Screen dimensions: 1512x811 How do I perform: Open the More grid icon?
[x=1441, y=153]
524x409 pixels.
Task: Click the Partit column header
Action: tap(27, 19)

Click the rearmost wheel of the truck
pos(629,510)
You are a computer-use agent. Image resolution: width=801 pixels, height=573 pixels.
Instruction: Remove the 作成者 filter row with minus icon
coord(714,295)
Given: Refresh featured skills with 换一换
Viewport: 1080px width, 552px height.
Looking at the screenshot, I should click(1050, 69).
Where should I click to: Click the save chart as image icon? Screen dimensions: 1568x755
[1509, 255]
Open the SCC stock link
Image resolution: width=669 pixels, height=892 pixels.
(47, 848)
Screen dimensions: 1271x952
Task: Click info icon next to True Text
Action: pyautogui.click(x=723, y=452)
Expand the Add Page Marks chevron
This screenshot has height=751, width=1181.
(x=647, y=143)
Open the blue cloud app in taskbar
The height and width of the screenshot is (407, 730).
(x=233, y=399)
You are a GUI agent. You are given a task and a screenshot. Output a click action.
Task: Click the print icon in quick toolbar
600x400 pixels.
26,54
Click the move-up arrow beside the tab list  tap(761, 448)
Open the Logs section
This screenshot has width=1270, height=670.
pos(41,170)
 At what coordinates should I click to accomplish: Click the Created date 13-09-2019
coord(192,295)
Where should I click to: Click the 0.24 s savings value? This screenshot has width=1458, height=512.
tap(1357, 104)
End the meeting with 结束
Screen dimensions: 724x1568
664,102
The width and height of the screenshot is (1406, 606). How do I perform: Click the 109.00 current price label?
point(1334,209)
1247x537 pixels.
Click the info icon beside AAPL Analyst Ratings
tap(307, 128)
□ □ □ □
**What you should do:** Retype all of the material, keeping each line exact.

**Solved exercise:**
Screen dimensions: 1512x811 How do I perform: Open the More grid icon?
[x=1441, y=153]
524x409 pixels.
Task: Click the Partit column header
Action: tap(27, 19)

Click the rearmost wheel of the truck
pos(629,510)
You are a computer-use agent. Image resolution: width=801 pixels, height=573 pixels.
Instruction: Remove the 作成者 filter row with minus icon
coord(714,295)
Given: Refresh featured skills with 换一换
Viewport: 1080px width, 552px height.
Looking at the screenshot, I should click(1050, 69).
Where should I click to: Click the save chart as image icon? Screen dimensions: 1568x755
[1509, 255]
Open the SCC stock link
Image resolution: width=669 pixels, height=892 pixels.
(47, 848)
Screen dimensions: 1271x952
Task: Click info icon next to True Text
Action: pyautogui.click(x=723, y=452)
Expand the Add Page Marks chevron
This screenshot has height=751, width=1181.
(x=647, y=143)
Open the blue cloud app in taskbar
The height and width of the screenshot is (407, 730).
(x=233, y=399)
You are a GUI agent. You are given a task and a screenshot. Output a click action.
Task: Click the print icon in quick toolbar
600x400 pixels.
26,54
Click the move-up arrow beside the tab list  tap(761, 448)
Open the Logs section
This screenshot has width=1270, height=670.
pos(41,170)
 At what coordinates should I click to accomplish: Click the Created date 13-09-2019
coord(192,295)
Where should I click to: Click the 0.24 s savings value? This screenshot has width=1458, height=512.
tap(1357, 104)
End the meeting with 结束
Screen dimensions: 724x1568
664,102
The width and height of the screenshot is (1406, 606). How do I perform: Click the 109.00 current price label?
point(1334,209)
1247x537 pixels.
Click the info icon beside AAPL Analyst Ratings
tap(307, 128)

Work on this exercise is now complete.